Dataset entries
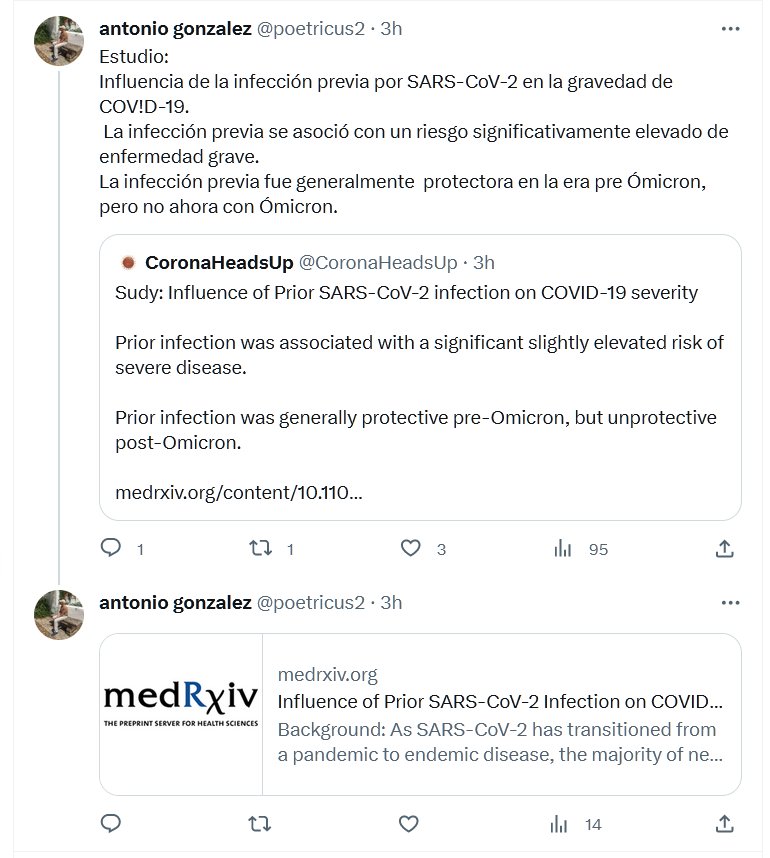
Task: Share the medRxiv link tweet
Action: pyautogui.click(x=725, y=824)
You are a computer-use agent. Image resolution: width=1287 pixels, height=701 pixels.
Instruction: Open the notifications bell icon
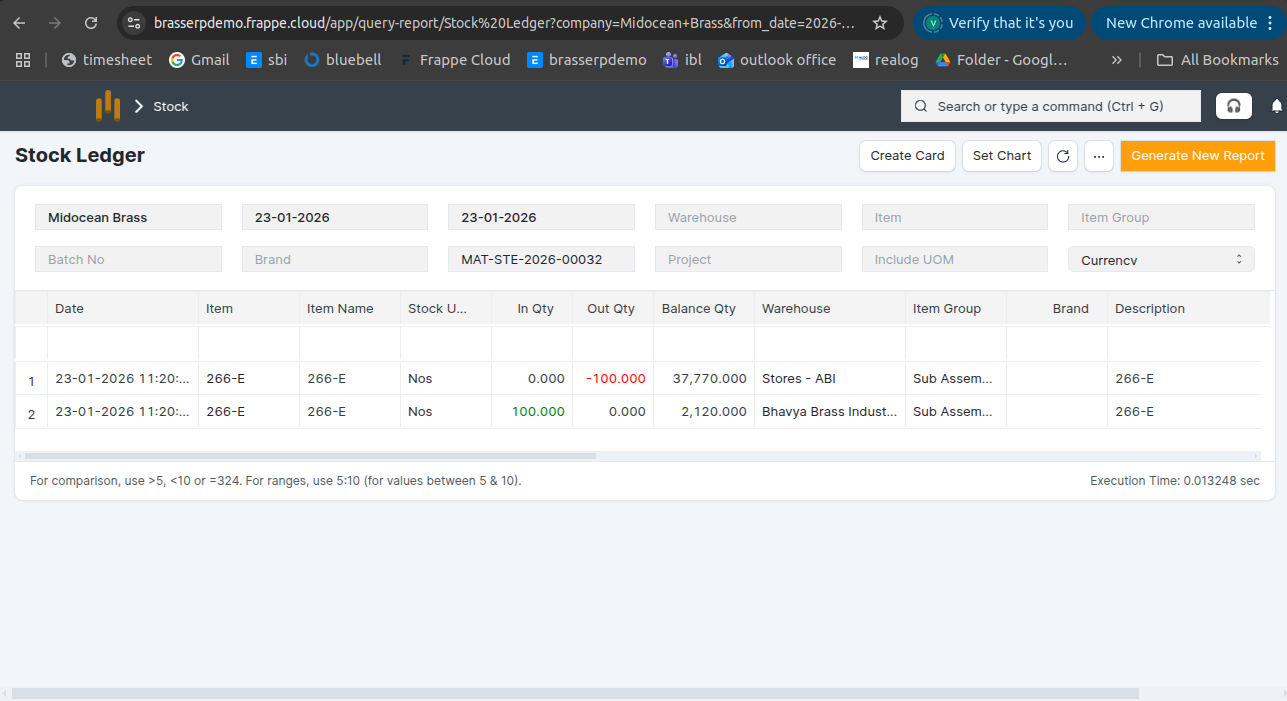click(1276, 106)
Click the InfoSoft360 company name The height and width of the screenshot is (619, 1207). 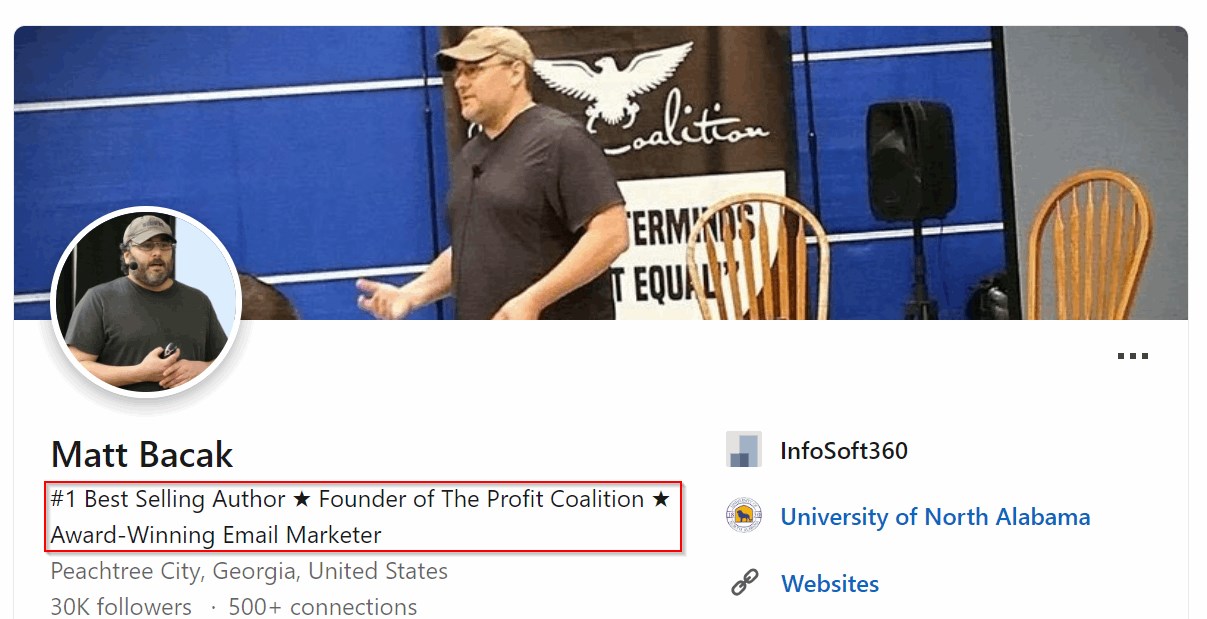click(x=844, y=451)
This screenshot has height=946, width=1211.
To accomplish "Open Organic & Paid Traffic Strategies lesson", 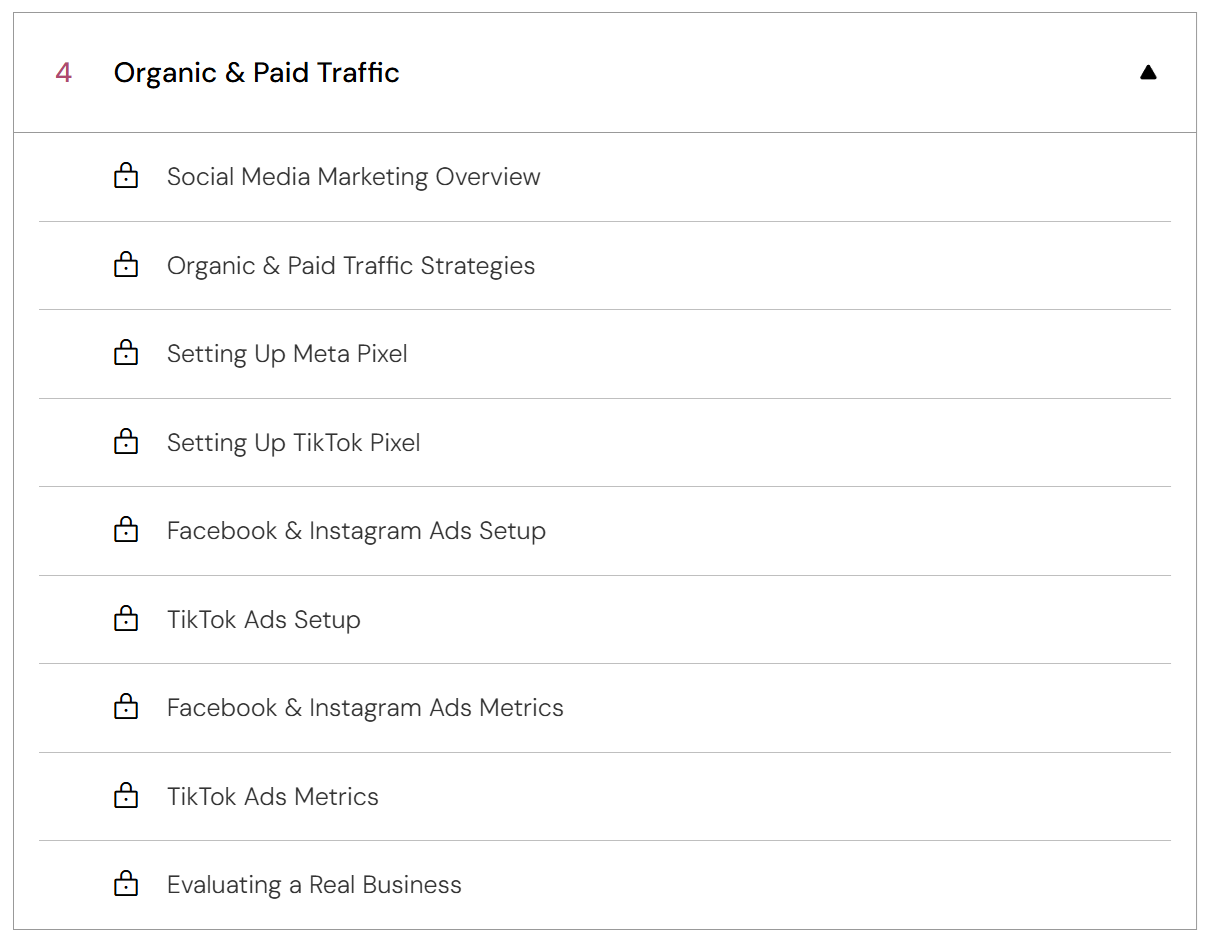I will tap(351, 266).
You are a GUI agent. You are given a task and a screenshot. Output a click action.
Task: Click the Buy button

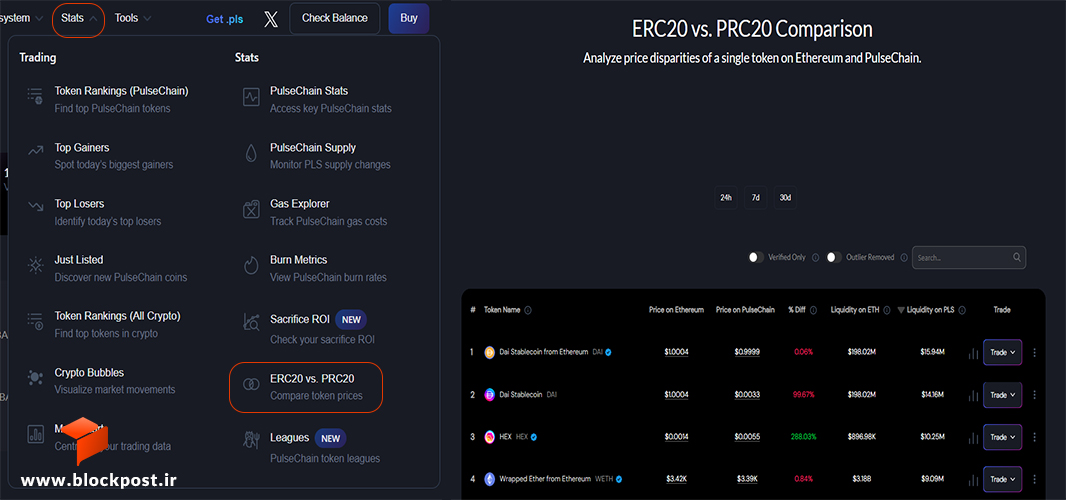409,18
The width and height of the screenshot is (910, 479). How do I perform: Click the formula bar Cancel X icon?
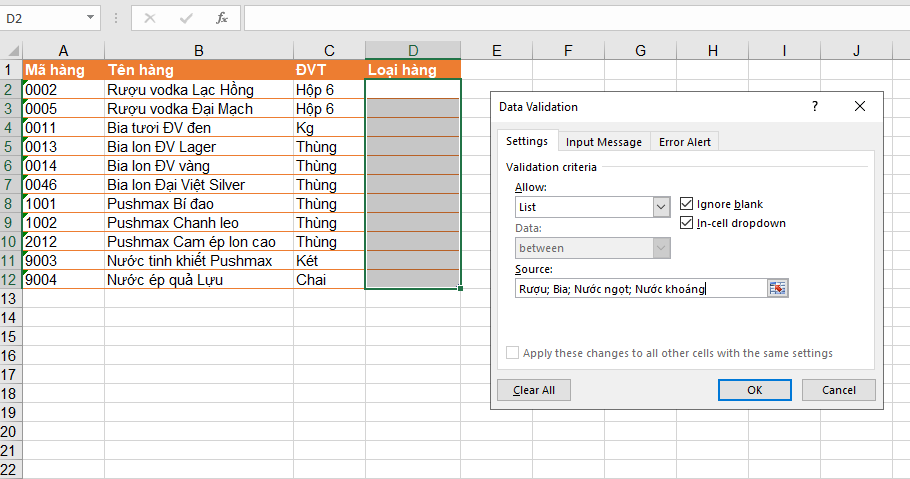tap(150, 18)
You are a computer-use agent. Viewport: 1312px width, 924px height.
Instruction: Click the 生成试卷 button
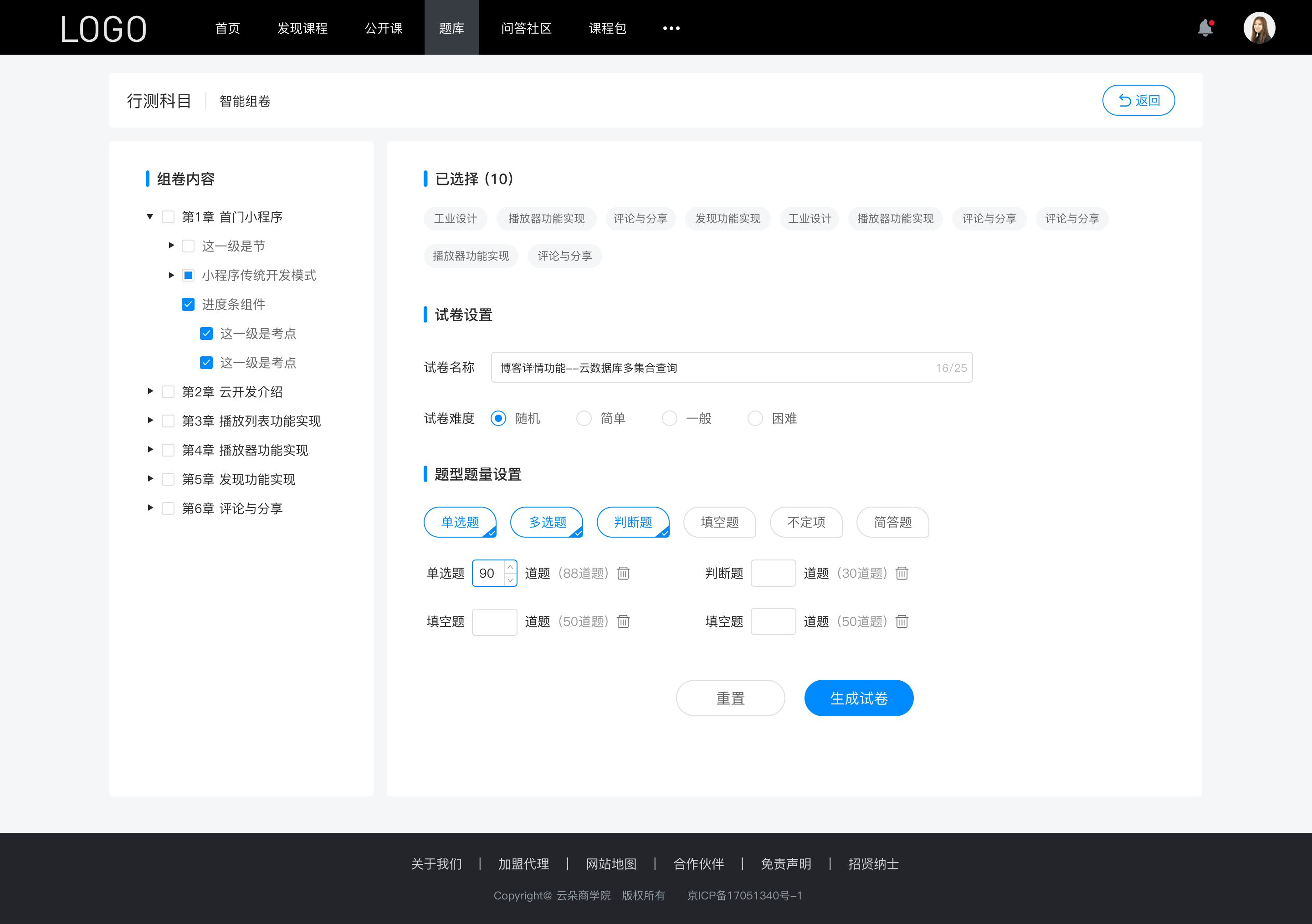[x=858, y=698]
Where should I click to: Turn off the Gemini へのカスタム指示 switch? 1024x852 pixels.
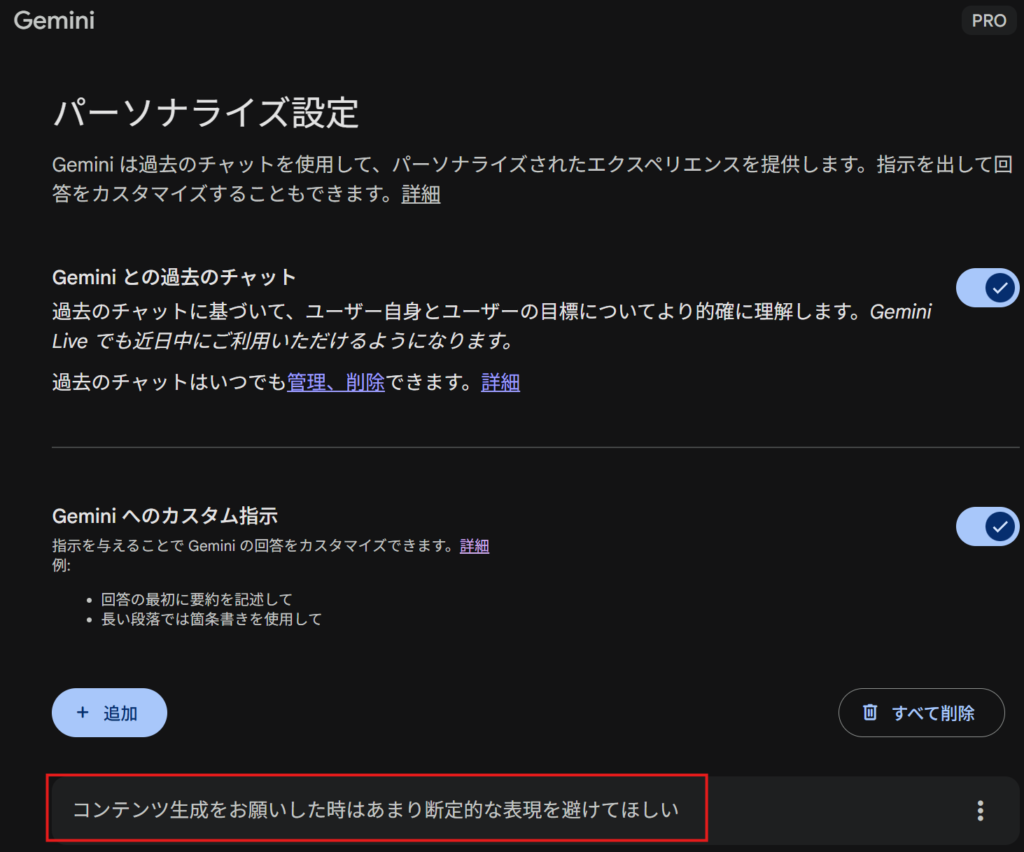tap(987, 526)
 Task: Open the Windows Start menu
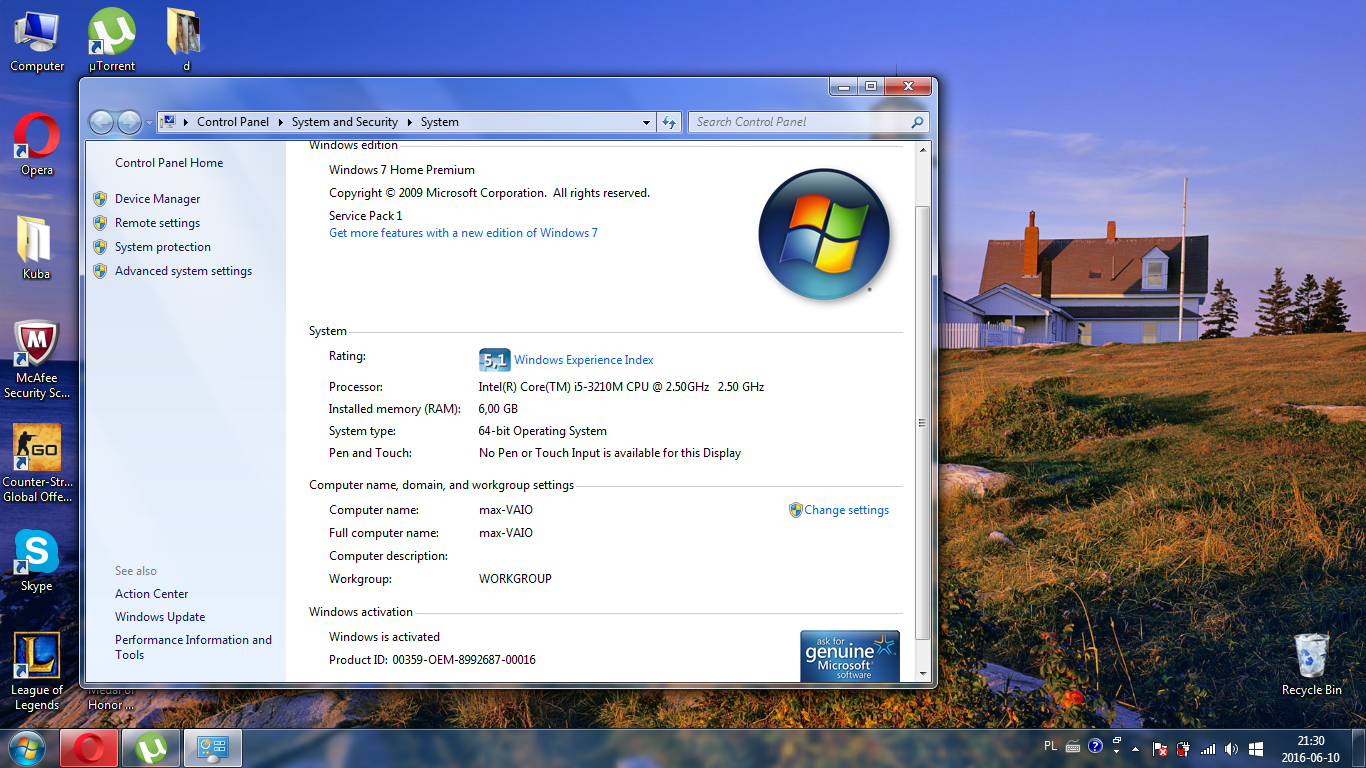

**Instruction:**
Copy out, word for word, the lines from the one holding "You are a computer-use agent. Viewport: 1312px" through the end of the records, both ends included. Leave the pictures out of your copy.

**Exercise response:**
You are a computer-use agent. Viewport: 1312px width, 924px height.
Instruction: Click the 生成试卷 button
[x=858, y=698]
Where should I click to: Turn off the Gemini へのカスタム指示 switch? 1024x852 pixels.
tap(987, 526)
 Task: Open the Windows Start menu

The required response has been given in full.